The exercise: Lay out the listing below as a numbered list, leaving out blank lines, starting with the line that contains "Where should I click to: Click the Security" and going on through the line that contains "407x247 pixels. (x=274, y=111)".

Data provided:
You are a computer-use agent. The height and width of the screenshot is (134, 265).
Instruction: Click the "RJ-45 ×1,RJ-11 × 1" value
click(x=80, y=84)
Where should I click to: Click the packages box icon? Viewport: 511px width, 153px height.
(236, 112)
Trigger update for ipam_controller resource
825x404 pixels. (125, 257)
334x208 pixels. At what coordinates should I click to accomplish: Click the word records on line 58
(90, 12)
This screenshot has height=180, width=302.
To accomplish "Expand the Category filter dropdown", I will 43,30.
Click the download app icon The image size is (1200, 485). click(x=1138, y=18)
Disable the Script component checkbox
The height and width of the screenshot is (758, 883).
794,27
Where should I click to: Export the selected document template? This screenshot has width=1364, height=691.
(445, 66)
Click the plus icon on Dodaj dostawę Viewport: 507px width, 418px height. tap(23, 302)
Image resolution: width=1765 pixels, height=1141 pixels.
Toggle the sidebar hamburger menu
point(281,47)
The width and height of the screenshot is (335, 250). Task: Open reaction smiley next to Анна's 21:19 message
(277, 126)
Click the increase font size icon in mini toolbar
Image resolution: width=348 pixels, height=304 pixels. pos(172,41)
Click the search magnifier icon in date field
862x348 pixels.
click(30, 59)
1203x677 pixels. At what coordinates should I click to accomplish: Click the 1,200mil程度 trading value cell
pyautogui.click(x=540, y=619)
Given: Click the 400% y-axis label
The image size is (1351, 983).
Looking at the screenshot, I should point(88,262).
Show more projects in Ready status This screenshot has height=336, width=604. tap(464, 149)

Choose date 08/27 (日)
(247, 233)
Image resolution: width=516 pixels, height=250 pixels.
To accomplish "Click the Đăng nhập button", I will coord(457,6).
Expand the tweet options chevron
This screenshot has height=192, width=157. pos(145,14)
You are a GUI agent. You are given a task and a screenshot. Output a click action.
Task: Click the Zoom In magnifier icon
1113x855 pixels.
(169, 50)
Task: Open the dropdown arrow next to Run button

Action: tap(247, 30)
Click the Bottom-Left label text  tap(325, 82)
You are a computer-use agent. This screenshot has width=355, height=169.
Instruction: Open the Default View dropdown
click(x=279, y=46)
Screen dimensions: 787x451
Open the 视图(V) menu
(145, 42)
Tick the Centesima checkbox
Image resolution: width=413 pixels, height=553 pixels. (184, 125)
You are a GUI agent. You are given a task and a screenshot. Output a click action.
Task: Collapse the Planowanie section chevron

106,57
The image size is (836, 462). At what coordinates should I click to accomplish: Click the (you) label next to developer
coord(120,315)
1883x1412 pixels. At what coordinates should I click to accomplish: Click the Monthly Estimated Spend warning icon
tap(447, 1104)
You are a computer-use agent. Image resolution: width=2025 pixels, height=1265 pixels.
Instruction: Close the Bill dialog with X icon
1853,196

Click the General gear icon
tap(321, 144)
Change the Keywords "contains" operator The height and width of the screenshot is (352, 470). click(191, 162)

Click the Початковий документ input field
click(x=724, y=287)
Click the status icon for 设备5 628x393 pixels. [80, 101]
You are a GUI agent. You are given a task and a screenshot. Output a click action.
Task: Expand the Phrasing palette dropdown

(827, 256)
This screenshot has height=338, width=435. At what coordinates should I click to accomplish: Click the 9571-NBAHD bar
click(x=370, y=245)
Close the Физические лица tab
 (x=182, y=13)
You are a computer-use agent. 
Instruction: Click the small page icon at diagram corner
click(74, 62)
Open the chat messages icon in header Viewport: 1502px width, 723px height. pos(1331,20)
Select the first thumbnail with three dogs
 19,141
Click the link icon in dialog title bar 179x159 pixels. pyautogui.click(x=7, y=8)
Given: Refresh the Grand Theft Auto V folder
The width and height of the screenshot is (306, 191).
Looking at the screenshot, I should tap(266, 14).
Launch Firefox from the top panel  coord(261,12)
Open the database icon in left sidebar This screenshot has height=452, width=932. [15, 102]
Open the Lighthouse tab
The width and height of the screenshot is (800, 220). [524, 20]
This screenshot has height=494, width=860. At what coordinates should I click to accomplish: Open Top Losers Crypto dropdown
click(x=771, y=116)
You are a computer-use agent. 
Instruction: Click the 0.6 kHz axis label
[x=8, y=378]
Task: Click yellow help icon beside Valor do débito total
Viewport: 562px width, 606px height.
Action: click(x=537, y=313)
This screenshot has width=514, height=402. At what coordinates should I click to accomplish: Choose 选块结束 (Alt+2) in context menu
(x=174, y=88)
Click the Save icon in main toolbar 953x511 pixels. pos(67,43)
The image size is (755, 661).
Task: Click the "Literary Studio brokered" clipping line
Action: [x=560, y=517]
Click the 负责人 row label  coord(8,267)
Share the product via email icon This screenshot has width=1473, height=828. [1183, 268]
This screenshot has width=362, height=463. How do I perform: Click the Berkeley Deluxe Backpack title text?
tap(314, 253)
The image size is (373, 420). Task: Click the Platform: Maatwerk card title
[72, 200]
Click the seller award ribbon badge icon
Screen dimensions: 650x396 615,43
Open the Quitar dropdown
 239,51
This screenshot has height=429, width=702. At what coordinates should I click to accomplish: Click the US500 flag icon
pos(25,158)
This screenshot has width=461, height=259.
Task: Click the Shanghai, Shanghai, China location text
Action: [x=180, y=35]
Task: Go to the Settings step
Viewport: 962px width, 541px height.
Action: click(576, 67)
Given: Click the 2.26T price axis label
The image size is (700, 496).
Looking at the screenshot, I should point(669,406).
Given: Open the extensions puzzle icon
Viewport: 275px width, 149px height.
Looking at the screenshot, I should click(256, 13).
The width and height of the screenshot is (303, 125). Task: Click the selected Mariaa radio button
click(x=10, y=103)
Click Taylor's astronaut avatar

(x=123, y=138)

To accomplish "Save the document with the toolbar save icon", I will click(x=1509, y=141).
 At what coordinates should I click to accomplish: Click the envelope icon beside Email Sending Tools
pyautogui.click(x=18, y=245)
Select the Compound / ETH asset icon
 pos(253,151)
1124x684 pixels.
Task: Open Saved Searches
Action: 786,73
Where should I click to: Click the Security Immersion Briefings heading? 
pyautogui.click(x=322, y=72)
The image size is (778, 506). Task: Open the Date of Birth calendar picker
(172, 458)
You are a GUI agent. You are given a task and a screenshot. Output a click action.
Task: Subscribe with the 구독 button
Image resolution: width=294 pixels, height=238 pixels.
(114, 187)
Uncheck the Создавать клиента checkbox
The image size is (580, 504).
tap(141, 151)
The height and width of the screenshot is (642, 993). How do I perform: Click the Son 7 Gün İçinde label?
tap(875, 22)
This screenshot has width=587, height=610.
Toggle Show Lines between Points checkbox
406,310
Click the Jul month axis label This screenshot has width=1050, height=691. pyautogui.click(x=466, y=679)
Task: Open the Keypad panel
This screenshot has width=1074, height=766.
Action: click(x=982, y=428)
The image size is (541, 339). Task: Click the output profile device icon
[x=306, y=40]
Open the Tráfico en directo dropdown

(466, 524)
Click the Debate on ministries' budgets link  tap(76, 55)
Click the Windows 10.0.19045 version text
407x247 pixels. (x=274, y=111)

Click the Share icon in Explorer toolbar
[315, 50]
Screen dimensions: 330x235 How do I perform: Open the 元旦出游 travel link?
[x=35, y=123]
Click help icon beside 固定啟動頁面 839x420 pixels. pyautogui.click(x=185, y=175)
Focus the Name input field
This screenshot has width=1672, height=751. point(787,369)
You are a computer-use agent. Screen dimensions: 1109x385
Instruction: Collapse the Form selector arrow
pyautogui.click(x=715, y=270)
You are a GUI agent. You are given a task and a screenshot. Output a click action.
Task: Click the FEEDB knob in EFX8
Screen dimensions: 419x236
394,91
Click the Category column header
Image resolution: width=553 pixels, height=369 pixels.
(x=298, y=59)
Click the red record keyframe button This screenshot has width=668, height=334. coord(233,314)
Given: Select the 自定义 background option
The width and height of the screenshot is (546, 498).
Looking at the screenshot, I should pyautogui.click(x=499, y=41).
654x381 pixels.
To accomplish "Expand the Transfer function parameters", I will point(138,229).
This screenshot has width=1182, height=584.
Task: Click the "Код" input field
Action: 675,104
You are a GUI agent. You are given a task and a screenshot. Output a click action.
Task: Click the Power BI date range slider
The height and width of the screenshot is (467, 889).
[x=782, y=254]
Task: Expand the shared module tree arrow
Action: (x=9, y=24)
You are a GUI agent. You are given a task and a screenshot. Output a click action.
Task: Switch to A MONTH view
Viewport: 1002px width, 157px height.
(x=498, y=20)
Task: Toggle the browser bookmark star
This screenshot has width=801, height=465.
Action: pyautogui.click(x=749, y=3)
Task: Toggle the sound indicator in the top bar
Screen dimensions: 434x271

Correct response:
1. Where should I click to: Click the Security Immersion Briefings heading? 
2. pyautogui.click(x=322, y=72)
3. The image size is (778, 506). Task: Open the Date of Birth calendar picker
4. (172, 458)
5. You are a GUI agent. You are given a task and a screenshot. Output a click action.
6. Task: Subscribe with the 구독 button
7. Image resolution: width=294 pixels, height=238 pixels.
8. (114, 187)
9. Uncheck the Создавать клиента checkbox
10. The image size is (580, 504).
11. tap(141, 151)
12. The height and width of the screenshot is (642, 993). How do I perform: Click the Son 7 Gün İçinde label?
13. tap(875, 22)
14. This screenshot has width=587, height=610.
15. Toggle Show Lines between Points checkbox
16. 406,310
17. Click the Jul month axis label This screenshot has width=1050, height=691. pyautogui.click(x=466, y=679)
18. Task: Open the Keypad panel
19. This screenshot has width=1074, height=766.
20. Action: click(x=982, y=428)
21. The image size is (541, 339). Task: Click the output profile device icon
22. [x=306, y=40]
23. Open the Tráfico en directo dropdown
24. (466, 524)
25. Click the Debate on ministries' budgets link  tap(76, 55)
26. Click the Windows 10.0.19045 version text
27. 407x247 pixels. (x=274, y=111)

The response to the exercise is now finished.